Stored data
▬▬▬

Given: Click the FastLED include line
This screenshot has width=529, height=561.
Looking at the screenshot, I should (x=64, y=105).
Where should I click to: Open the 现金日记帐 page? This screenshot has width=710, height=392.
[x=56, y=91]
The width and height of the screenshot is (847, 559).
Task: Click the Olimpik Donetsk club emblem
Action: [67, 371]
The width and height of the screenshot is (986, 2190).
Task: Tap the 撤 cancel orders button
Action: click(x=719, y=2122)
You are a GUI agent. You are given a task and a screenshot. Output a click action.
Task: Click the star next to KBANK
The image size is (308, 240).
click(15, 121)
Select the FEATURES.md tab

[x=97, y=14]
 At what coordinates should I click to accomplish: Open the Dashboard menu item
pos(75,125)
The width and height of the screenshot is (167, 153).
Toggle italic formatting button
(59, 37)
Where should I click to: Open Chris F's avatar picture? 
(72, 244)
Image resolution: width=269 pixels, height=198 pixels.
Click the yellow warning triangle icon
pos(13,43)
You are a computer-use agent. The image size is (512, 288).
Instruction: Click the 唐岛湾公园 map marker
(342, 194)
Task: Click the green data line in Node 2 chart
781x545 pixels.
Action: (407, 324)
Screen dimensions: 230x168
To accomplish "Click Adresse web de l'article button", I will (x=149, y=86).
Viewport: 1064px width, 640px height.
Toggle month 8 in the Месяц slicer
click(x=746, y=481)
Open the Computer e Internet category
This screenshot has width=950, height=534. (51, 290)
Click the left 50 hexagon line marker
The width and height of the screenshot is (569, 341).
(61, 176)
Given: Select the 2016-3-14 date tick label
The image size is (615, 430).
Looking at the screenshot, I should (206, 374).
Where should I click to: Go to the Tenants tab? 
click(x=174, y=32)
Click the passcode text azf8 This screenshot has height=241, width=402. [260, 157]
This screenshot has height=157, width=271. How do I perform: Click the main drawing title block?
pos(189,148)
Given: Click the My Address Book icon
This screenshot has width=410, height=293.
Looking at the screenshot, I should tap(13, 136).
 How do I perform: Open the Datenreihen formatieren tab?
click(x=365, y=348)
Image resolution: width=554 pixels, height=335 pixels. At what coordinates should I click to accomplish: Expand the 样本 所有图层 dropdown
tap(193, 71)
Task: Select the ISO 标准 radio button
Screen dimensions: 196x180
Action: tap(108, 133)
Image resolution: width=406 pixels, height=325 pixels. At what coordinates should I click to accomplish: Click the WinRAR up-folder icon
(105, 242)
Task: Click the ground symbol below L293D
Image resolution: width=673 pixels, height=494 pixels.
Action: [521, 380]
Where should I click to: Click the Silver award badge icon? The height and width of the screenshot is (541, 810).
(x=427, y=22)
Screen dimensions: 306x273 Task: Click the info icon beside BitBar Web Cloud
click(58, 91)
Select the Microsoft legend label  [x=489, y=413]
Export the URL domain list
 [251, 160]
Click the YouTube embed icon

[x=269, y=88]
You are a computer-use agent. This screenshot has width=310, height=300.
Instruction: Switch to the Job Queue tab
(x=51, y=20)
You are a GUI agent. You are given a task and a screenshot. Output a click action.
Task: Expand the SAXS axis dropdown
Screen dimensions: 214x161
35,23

▬▬▬

#### Task objective:
Each entry above is to be returned exactly as given.

#### Answer to the exercise:
Given: Click the FastLED include line
This screenshot has width=529, height=561.
Looking at the screenshot, I should (x=64, y=105).
Where should I click to: Open the 现金日记帐 page? This screenshot has width=710, height=392.
[x=56, y=91]
The width and height of the screenshot is (847, 559).
Task: Click the Olimpik Donetsk club emblem
Action: [67, 371]
The width and height of the screenshot is (986, 2190).
Task: Tap the 撤 cancel orders button
Action: click(x=719, y=2122)
You are a GUI agent. You are given a task and a screenshot. Output a click action.
Task: Click the star next to KBANK
The image size is (308, 240).
click(15, 121)
Select the FEATURES.md tab

[x=97, y=14]
 At what coordinates should I click to accomplish: Open the Dashboard menu item
pos(75,125)
The width and height of the screenshot is (167, 153).
Toggle italic formatting button
(59, 37)
Where should I click to: Open Chris F's avatar picture? 
(72, 244)
Image resolution: width=269 pixels, height=198 pixels.
Click the yellow warning triangle icon
pos(13,43)
You are a computer-use agent. The image size is (512, 288).
Instruction: Click the 唐岛湾公园 map marker
(342, 194)
Task: Click the green data line in Node 2 chart
781x545 pixels.
Action: (407, 324)
Screen dimensions: 230x168
To accomplish "Click Adresse web de l'article button", I will (x=149, y=86).
Viewport: 1064px width, 640px height.
Toggle month 8 in the Месяц slicer
click(x=746, y=481)
Open the Computer e Internet category
This screenshot has width=950, height=534. (51, 290)
Click the left 50 hexagon line marker
The width and height of the screenshot is (569, 341).
(61, 176)
Given: Select the 2016-3-14 date tick label
The image size is (615, 430).
Looking at the screenshot, I should (206, 374).
Where should I click to: Go to the Tenants tab? 
click(x=174, y=32)
Click the passcode text azf8 This screenshot has height=241, width=402. [260, 157]
This screenshot has height=157, width=271. How do I perform: Click the main drawing title block?
pos(189,148)
Given: Click the My Address Book icon
This screenshot has width=410, height=293.
Looking at the screenshot, I should tap(13, 136).
 How do I perform: Open the Datenreihen formatieren tab?
click(x=365, y=348)
Image resolution: width=554 pixels, height=335 pixels. At what coordinates should I click to accomplish: Expand the 样本 所有图层 dropdown
tap(193, 71)
Task: Select the ISO 标准 radio button
Screen dimensions: 196x180
Action: tap(108, 133)
Image resolution: width=406 pixels, height=325 pixels. At what coordinates should I click to accomplish: Click the WinRAR up-folder icon
(105, 242)
Task: Click the ground symbol below L293D
Image resolution: width=673 pixels, height=494 pixels.
Action: [521, 380]
Where should I click to: Click the Silver award badge icon? The height and width of the screenshot is (541, 810).
(x=427, y=22)
Screen dimensions: 306x273 Task: Click the info icon beside BitBar Web Cloud
click(58, 91)
Select the Microsoft legend label  [x=489, y=413]
Export the URL domain list
 [251, 160]
Click the YouTube embed icon

[x=269, y=88]
You are a computer-use agent. This screenshot has width=310, height=300.
Instruction: Switch to the Job Queue tab
(x=51, y=20)
You are a GUI agent. You are given a task and a screenshot. Output a click action.
Task: Expand the SAXS axis dropdown
Screen dimensions: 214x161
35,23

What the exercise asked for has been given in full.